Abstract

The aim of this study was to evaluate the use of red/white sorghum flours in the development of gluten free cookies. A Box Behnken design involving guar gum (GG), baking powder (BP) and water added to a given formulation and red/white sorghum flours as categorical variable, was used to obtain the optimal gluten free cookie formulation. Resulting cookies were subjected to sensory evaluation being flavour, fragility and crispiness evaluated responses. After that, the optimal formulation was obtained being GG and BP significant variables whereas sorghum flour did not showed statistical significance.
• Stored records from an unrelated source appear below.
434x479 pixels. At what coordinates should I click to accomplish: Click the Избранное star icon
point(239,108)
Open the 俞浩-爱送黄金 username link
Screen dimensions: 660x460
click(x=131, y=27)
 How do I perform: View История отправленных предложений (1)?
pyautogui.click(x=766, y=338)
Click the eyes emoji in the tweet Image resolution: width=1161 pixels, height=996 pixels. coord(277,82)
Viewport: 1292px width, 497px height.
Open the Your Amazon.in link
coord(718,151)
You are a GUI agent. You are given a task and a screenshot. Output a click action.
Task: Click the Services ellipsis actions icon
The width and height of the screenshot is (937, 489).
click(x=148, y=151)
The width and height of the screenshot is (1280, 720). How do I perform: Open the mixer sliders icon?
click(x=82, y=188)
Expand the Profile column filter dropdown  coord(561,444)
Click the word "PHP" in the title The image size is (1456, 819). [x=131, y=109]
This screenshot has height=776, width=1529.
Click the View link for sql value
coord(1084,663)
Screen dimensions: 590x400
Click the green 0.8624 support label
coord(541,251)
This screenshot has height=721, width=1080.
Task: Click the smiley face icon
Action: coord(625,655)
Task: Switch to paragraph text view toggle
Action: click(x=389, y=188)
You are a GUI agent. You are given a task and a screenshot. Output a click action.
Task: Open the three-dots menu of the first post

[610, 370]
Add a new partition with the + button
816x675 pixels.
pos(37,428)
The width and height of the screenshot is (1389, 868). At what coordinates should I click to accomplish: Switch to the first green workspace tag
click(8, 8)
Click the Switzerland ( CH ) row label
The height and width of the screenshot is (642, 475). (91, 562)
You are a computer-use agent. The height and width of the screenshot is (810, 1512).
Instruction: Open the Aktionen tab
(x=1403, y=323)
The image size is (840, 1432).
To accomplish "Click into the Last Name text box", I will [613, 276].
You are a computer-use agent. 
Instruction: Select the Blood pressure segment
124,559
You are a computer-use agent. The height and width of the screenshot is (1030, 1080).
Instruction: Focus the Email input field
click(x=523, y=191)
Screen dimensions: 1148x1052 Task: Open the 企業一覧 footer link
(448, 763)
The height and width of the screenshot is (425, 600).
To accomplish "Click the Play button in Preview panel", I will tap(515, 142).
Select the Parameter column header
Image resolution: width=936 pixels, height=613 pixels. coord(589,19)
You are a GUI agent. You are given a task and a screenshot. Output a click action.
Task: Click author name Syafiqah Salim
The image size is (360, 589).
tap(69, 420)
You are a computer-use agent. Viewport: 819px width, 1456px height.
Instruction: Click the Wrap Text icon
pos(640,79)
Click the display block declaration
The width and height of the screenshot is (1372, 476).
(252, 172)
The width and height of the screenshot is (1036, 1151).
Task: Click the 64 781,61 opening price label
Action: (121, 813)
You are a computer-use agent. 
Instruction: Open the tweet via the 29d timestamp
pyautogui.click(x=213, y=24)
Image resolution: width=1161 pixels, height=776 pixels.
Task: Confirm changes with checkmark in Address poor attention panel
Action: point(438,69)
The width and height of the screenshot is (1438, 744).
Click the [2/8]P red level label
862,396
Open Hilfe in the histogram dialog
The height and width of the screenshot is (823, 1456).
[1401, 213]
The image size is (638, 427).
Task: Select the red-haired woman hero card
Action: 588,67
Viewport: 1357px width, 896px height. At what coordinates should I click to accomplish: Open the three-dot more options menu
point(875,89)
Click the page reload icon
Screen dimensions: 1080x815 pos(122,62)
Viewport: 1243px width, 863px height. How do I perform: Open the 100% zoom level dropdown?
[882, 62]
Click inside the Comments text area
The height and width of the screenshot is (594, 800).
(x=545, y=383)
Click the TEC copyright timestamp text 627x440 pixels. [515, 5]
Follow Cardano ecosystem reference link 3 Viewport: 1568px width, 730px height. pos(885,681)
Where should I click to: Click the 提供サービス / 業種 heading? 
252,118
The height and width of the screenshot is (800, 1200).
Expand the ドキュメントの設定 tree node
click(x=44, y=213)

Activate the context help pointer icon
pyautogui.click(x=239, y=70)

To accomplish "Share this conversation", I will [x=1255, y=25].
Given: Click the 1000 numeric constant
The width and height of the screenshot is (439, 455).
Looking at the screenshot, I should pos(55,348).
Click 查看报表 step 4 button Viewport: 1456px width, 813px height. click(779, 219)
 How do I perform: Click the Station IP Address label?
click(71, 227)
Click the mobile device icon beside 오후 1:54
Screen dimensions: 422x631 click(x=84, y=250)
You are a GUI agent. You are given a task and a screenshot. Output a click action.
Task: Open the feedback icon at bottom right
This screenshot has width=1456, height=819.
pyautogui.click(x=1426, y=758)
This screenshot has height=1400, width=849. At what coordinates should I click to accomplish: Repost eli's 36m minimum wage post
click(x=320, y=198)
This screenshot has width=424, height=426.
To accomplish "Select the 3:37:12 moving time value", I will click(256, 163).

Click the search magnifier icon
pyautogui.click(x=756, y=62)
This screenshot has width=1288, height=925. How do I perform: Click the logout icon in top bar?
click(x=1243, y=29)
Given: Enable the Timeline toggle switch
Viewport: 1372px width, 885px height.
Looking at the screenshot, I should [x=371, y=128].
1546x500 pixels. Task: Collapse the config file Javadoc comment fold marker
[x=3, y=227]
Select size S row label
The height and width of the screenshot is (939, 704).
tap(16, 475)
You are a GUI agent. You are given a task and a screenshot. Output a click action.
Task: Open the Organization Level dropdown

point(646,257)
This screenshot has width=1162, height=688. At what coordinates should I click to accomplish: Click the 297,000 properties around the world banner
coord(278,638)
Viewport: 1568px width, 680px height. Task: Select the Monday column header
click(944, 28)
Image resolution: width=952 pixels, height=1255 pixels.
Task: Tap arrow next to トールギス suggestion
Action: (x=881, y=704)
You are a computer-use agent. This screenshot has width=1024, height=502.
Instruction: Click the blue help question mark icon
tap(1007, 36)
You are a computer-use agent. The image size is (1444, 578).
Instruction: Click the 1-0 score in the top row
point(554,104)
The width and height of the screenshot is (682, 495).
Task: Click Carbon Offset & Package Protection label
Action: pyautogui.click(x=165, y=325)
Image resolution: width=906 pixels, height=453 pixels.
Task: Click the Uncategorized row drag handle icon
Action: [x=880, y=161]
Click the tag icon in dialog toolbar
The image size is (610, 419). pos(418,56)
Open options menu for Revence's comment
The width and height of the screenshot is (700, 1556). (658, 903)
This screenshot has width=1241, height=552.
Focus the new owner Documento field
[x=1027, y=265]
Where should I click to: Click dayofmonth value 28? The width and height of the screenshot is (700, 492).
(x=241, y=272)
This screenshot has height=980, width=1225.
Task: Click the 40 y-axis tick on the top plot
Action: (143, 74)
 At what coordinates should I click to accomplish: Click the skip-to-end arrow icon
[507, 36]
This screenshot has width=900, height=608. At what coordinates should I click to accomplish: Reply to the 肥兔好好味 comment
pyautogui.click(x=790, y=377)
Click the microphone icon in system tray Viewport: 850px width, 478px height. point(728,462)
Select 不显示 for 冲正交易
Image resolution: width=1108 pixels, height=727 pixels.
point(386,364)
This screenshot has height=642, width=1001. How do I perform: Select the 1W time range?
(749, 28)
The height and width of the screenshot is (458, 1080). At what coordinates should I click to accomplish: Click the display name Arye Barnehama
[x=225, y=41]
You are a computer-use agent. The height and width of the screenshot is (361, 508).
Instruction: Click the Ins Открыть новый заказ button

Also proximal composition, total phenols and antioxidant activity as 1,1-diphenyl-2-picrylhydrazyl (DPPH) sequestering activity were evaluated in optimized red (RSC) and white (WSC) sorghum cookies. In spite of being total polyphenols contents of RSC (280±1.83 mg tannic acid equivalents./100 g) higher than that from WSC (73±1.91 mg tannic acid equivalents /100 g), evaluated DPPH scavenging activity was important in both cookies. Consuming a portion (30g) of them would provide a DPPH scavenging capacity of 572 mg and 544 mg ascorbic acid equivalent from RSC and WSC, respectively, which could be compared to the one provide from a 100 g portion of strawberries. Resulting sorghum cookies would contribute to a more diverse and nutritious diet for celiac people.